Deutsche Telekom mistet Marken aus

Zentrale der Deutschen Telekom, Bonn
Zentrale der Deutschen Telekom, Bonn

Telekom-Chef Obermann will die „inflationäre Nutzung des Markenzeichens T“ stoppen und die Schlagkraft der zentralen Werbebotschaften erhöhen. Gleichzeitig soll bei der Werbung ein dreistelliger Millionenbetrag eingespart werden.

Die Deutsche Telekom will ihre Marketinginvestitionen im laufenden Jahr drastisch senken. Zur Effizienzsteigerung soll eine vereinfachte Markenarchitektur beitragen, die in diesen Tagen mit dem Start der Festnetz- und DSL-Marke „T-Home“ eingeführt wird. Die begleitende Kampagne mit dem Motto „Grenzenlos Zuhause“ stellt T-Home anstelle von T-Com als dritte Angebotsmarke neben T-Mobile (Mobilfunk) und T-Systems (Geschäftskunden) unter der Dachmarke „Deutsche Telekom“ vor. Parallel sollen Veränderungen im Unternehmensauftritt und strengere Vorgaben für die in Kampagnen genutzten Farb- und Bilderwelten zur Schärfung des Profils der Angebotsmarken beitragen.

„Inflationäres T“

Unterstützt wird diese Stärkung der Kernmarken von neuen Vorgaben für die Produkt-Markenführung. So soll das purpurfarbene „T“ aus Kürzeln wie T-DSL oder T-Mobile@Home gestrichen werden. Vorstandschef René Obermann will damit die „inflationäre Nutzung des Markenzeichens T“ stoppen und die Schlagkraft der zentralen Werbebotschaften erhöhen. „Die Zahl der T-Marken, die wir klassisch bewerben, wird deutlich sinken. Dadurch wird der Werbeauftritt signifikant vereinfacht“, kündigte Obermann gegenüber der Zeitschrift „Horizont“ an.

Das „T“ ist von der Deutschen Telekom seit seiner Einführung ohne nachvollziehbares Konzept eingesetzt worden. So sind bislang Produkte und Unternehmensbereiche von ihren Auftritten her nicht zu unterscheiden, zeitweise firmierte gar der Technische Kundendienst unter „T-Service“ und stand damit kommunikativ unvermittelt neben Produkten wie „T-D1“ oder Unternehmensbereichen wie „T-Systems“. Unter dem selben Namen wird mittlerweile die geplante Dienstleistungsgesellschaft gehandelt, in die die Telekom 50.000 Beschäftigte auslagern will.

Effizientere Kommunikation

Im vergangenen Jahr hat der Bonner Fernmeldekonzern laut Obermann in Deutschland zwischen 700 Millionen und 800 Millionen Euro für Werbung und Sponsoring ausgegeben. „Wir wollen gegenüber 2006 in Deutschland einen dreistelligen Millionenbetrag einsparen“, so Obermann weiter.

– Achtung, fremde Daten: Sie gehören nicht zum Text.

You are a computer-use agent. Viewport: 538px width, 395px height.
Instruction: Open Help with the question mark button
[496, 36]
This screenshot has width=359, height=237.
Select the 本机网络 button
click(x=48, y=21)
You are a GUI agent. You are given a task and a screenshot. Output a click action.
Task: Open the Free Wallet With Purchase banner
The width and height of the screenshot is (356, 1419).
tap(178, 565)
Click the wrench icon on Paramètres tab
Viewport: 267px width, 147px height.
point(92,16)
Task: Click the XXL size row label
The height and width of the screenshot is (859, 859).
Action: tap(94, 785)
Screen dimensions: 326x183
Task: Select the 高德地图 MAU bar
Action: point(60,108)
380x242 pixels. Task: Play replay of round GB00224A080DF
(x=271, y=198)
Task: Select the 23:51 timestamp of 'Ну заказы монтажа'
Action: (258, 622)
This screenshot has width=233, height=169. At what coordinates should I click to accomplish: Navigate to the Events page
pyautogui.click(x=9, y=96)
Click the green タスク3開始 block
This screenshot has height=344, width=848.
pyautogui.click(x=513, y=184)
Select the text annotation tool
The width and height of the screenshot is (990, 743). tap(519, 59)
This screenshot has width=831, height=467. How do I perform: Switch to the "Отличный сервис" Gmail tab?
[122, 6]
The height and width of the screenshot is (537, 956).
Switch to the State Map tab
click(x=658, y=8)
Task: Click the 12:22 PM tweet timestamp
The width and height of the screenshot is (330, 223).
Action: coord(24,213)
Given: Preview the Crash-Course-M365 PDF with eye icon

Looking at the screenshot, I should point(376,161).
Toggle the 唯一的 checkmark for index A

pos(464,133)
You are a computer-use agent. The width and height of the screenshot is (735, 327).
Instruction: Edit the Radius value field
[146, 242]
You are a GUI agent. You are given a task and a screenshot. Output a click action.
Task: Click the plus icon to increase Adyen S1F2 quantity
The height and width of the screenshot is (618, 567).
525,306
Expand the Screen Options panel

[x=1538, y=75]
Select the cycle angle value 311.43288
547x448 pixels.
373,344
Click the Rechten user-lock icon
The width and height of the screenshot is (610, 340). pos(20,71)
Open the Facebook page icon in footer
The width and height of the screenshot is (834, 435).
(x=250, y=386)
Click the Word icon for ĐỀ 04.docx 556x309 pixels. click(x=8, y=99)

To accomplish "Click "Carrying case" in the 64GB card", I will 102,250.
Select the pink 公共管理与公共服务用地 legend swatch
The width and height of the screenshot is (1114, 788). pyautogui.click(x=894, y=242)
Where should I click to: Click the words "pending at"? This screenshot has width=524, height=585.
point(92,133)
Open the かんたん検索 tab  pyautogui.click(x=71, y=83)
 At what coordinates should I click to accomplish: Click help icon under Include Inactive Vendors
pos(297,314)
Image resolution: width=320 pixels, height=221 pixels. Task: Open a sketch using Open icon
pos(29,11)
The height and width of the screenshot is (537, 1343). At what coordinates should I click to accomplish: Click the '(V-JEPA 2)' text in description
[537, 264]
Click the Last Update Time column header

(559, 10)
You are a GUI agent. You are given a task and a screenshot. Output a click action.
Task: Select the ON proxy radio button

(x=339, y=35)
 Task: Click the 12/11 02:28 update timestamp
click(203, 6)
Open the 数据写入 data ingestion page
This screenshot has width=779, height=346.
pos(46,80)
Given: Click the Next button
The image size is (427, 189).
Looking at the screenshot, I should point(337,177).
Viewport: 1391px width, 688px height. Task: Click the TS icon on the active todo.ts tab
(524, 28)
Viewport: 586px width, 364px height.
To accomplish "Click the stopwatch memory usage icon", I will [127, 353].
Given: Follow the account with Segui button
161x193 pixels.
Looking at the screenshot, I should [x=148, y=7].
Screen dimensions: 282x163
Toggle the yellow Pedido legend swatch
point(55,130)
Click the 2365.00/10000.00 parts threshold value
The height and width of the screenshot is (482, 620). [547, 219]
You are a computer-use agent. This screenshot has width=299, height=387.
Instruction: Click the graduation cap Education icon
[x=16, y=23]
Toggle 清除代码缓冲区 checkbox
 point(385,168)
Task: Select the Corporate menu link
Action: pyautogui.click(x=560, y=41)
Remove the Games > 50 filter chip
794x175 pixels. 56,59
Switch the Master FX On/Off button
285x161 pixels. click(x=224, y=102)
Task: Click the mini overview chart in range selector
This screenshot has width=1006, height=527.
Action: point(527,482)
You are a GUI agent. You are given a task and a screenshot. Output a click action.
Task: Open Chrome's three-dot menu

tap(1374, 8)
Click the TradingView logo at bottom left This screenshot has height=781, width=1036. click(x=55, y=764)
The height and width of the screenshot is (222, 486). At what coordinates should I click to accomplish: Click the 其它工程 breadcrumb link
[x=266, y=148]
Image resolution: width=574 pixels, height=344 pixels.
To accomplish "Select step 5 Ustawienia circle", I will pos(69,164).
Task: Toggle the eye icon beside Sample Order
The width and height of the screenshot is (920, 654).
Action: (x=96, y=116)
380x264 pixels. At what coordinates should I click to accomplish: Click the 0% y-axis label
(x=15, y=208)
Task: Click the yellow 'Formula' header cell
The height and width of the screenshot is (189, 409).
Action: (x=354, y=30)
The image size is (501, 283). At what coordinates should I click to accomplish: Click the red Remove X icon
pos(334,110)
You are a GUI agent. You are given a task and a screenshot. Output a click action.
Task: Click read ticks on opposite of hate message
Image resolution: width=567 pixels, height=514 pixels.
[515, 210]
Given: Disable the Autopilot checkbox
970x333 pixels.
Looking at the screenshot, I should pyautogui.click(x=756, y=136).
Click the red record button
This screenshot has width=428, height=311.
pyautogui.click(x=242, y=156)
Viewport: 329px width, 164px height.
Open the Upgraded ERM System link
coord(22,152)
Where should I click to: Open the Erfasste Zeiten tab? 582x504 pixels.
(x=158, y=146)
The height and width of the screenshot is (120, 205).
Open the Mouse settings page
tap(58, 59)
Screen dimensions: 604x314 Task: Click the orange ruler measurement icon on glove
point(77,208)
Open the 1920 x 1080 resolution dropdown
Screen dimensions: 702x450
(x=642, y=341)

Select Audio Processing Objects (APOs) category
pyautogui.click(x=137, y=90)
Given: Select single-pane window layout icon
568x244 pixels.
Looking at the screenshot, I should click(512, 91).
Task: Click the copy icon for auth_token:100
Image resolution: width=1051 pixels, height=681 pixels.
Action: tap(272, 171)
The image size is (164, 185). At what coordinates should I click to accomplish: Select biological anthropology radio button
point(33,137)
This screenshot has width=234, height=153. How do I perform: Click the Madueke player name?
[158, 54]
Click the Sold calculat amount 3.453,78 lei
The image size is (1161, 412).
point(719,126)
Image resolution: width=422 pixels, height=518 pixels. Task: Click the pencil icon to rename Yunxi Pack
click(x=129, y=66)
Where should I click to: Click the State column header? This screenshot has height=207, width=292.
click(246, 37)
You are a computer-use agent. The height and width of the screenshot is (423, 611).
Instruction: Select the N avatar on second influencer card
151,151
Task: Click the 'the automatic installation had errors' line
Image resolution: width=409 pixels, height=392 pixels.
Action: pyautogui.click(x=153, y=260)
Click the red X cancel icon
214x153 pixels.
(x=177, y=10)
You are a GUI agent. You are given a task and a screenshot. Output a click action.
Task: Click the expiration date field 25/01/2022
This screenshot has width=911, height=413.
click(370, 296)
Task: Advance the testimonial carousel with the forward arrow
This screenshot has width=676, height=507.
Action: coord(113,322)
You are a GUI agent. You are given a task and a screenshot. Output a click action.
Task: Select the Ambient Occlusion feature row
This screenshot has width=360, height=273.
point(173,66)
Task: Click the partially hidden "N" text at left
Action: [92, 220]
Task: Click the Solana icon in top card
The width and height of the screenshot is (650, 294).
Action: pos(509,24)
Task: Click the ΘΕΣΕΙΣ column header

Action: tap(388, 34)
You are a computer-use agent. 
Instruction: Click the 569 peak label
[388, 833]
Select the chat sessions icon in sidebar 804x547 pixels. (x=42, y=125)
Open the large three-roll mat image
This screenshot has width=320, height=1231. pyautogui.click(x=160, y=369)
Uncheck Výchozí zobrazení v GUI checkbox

Um ihre Sparziele zu erreichen, will die Telekom auch die Effizienz ihrer Kommunikationsmaßnahmen spürbar erhöhen. So werden etwa die Mediapläne künftig stärker als bislang von der Zentrale vorgegeben. Damit soll verhindert werden, dass sich die einzelnen Sparten mit jeweils eigenen Kampagnen in den Werbeblöcken gegenseitig Konkurrenz machen.